- WHAT YOU WILL DO -
Read through the listing below, and copy every line where the string "Close" appears.

- GIVEN DATA -
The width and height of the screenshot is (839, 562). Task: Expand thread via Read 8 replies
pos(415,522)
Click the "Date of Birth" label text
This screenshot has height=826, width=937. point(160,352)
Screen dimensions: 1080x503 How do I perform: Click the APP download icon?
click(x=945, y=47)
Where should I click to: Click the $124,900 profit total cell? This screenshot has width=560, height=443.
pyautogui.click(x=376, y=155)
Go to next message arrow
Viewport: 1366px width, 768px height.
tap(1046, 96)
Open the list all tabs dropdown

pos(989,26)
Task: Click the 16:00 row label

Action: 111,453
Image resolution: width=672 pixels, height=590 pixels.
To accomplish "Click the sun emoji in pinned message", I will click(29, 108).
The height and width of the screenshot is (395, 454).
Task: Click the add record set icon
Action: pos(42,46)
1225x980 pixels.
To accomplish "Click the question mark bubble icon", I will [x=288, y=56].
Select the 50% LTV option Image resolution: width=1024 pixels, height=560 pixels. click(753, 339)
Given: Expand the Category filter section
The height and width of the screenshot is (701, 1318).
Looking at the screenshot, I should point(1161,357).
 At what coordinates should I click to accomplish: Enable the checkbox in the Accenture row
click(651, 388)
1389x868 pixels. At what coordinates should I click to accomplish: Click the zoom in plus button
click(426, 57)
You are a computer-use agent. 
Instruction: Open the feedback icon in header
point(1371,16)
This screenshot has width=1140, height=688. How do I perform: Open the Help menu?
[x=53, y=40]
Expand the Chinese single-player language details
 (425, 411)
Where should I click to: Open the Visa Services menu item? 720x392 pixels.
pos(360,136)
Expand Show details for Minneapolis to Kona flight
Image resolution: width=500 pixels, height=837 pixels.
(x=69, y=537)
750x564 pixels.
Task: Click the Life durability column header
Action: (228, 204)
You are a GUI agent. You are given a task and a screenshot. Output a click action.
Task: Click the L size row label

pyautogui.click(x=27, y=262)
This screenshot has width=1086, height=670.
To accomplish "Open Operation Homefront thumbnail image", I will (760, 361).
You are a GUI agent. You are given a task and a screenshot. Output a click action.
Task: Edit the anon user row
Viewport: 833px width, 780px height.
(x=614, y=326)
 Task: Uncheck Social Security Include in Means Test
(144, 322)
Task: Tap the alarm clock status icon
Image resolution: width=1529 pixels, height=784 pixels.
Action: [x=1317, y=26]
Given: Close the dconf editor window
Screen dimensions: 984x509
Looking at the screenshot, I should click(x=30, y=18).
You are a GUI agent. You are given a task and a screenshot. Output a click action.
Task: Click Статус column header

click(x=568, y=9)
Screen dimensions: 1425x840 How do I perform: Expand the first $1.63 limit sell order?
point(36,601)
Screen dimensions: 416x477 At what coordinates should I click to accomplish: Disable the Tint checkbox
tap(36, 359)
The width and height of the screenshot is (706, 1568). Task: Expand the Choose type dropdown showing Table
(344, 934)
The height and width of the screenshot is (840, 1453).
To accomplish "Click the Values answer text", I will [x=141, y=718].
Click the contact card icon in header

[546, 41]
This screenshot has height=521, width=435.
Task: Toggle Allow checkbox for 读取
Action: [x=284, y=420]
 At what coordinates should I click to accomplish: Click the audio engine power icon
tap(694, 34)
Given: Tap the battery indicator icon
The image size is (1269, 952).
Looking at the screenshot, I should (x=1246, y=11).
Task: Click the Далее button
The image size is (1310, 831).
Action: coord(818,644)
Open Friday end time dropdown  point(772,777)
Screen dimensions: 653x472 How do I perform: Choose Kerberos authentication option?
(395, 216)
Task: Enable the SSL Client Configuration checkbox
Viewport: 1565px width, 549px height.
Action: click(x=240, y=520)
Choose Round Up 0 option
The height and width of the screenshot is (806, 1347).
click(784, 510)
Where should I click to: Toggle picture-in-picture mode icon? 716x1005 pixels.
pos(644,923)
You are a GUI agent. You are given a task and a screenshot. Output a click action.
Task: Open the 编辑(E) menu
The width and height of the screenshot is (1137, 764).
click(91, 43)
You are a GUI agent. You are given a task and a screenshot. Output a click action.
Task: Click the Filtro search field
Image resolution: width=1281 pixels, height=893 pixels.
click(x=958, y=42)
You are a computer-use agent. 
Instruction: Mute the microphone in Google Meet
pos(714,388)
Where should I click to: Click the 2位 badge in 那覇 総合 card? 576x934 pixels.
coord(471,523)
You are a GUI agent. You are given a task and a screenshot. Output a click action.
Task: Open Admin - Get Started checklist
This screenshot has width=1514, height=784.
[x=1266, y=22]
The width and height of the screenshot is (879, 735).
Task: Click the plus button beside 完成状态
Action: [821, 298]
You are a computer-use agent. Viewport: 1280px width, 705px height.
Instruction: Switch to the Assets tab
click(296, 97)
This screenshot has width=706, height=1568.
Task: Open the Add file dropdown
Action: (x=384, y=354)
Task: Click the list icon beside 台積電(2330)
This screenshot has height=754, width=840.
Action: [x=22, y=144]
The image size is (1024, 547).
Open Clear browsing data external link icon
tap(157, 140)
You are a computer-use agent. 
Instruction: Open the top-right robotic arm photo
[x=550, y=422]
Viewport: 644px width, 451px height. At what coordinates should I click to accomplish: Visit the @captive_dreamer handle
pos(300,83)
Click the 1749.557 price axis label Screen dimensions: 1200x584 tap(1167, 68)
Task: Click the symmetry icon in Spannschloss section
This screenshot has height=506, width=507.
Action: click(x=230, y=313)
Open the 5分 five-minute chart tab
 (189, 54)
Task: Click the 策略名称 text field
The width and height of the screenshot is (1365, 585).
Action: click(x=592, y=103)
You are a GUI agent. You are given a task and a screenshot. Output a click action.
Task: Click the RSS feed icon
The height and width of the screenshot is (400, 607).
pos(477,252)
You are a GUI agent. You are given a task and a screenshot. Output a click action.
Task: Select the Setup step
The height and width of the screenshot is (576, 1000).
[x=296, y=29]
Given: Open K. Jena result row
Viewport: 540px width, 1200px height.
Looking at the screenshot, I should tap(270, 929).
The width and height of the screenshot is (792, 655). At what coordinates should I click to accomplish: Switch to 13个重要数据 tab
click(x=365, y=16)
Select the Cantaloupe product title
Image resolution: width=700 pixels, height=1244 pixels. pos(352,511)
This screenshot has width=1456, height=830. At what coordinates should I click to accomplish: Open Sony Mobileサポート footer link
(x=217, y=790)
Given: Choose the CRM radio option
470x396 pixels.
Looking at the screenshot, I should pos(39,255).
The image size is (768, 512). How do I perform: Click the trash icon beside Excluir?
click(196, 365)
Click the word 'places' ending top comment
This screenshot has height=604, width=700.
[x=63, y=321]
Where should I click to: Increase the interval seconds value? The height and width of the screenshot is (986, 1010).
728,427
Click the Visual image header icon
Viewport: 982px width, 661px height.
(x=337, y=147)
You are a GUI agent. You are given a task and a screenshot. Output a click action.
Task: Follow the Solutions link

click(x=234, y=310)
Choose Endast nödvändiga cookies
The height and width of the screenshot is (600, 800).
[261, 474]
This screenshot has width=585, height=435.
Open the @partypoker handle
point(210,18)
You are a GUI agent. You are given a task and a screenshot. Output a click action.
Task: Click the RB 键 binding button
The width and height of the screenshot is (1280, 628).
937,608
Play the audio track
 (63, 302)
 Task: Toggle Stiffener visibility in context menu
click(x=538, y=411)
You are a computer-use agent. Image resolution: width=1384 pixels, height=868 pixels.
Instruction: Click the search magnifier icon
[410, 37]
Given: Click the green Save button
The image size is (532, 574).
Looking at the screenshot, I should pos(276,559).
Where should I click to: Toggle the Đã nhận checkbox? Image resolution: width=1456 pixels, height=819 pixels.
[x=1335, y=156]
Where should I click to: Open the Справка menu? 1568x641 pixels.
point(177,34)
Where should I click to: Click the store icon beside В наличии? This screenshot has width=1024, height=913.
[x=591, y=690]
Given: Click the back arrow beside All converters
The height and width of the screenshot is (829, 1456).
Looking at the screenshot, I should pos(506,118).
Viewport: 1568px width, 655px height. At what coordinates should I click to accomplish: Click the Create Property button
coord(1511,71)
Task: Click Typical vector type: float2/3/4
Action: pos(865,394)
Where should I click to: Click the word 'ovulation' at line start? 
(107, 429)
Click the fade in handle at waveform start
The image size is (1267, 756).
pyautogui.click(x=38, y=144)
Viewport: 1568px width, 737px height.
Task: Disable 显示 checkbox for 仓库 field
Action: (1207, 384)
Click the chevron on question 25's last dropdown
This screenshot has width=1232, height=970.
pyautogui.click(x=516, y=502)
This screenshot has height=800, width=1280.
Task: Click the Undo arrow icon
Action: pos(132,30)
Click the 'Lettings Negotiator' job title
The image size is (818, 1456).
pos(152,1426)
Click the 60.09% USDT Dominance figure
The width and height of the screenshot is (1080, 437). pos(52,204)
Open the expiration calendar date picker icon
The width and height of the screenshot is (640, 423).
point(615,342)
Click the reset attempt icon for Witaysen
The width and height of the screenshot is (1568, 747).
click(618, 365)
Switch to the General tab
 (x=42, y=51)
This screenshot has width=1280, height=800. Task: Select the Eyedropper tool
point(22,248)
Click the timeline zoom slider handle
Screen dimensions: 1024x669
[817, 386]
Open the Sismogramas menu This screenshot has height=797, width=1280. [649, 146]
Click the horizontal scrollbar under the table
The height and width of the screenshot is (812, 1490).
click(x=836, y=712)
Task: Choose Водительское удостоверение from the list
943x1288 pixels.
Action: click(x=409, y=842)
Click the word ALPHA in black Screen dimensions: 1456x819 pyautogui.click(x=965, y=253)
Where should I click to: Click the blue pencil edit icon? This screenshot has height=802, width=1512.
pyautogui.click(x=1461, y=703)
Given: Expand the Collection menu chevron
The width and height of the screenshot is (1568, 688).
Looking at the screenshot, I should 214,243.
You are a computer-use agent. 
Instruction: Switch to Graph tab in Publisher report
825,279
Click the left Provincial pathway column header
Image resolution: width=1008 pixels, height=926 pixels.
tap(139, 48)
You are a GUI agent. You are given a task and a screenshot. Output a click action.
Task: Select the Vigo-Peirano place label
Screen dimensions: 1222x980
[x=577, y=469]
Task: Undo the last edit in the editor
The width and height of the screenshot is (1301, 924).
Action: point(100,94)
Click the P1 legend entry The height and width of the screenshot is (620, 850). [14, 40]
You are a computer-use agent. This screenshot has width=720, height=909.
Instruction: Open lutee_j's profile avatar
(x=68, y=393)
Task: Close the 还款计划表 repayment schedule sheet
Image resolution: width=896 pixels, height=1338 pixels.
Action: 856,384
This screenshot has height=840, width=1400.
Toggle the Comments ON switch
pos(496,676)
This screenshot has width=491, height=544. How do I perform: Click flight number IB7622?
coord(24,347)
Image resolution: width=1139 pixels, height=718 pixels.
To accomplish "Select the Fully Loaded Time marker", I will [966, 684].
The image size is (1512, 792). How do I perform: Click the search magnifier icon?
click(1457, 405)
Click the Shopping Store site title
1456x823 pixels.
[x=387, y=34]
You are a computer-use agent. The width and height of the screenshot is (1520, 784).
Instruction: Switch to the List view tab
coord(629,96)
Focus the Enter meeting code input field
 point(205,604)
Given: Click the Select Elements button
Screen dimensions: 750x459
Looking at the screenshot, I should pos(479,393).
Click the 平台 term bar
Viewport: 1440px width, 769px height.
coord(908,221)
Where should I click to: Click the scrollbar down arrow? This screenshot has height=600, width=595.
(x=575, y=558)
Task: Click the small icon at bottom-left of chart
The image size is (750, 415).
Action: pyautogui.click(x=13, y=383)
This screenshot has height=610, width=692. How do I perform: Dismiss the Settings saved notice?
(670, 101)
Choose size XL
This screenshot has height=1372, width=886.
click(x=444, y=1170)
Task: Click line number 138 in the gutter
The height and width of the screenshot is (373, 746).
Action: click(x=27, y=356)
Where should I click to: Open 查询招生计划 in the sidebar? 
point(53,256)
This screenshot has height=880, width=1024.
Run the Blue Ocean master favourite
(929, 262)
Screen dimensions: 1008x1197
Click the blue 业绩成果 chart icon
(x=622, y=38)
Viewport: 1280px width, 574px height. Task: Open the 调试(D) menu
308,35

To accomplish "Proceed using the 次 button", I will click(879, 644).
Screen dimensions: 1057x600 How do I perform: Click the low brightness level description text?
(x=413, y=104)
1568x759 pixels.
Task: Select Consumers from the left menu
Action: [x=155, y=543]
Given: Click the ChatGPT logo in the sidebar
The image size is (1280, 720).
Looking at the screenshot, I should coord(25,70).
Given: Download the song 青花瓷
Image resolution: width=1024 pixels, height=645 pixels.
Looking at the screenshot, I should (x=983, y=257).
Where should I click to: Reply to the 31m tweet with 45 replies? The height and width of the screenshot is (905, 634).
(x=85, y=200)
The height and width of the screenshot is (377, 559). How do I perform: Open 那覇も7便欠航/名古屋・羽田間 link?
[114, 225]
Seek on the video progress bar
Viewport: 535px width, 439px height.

- EXPECTED OUTPUT -
Given: Close the dconf editor window
Task: Close the 还款计划表 repayment schedule sheet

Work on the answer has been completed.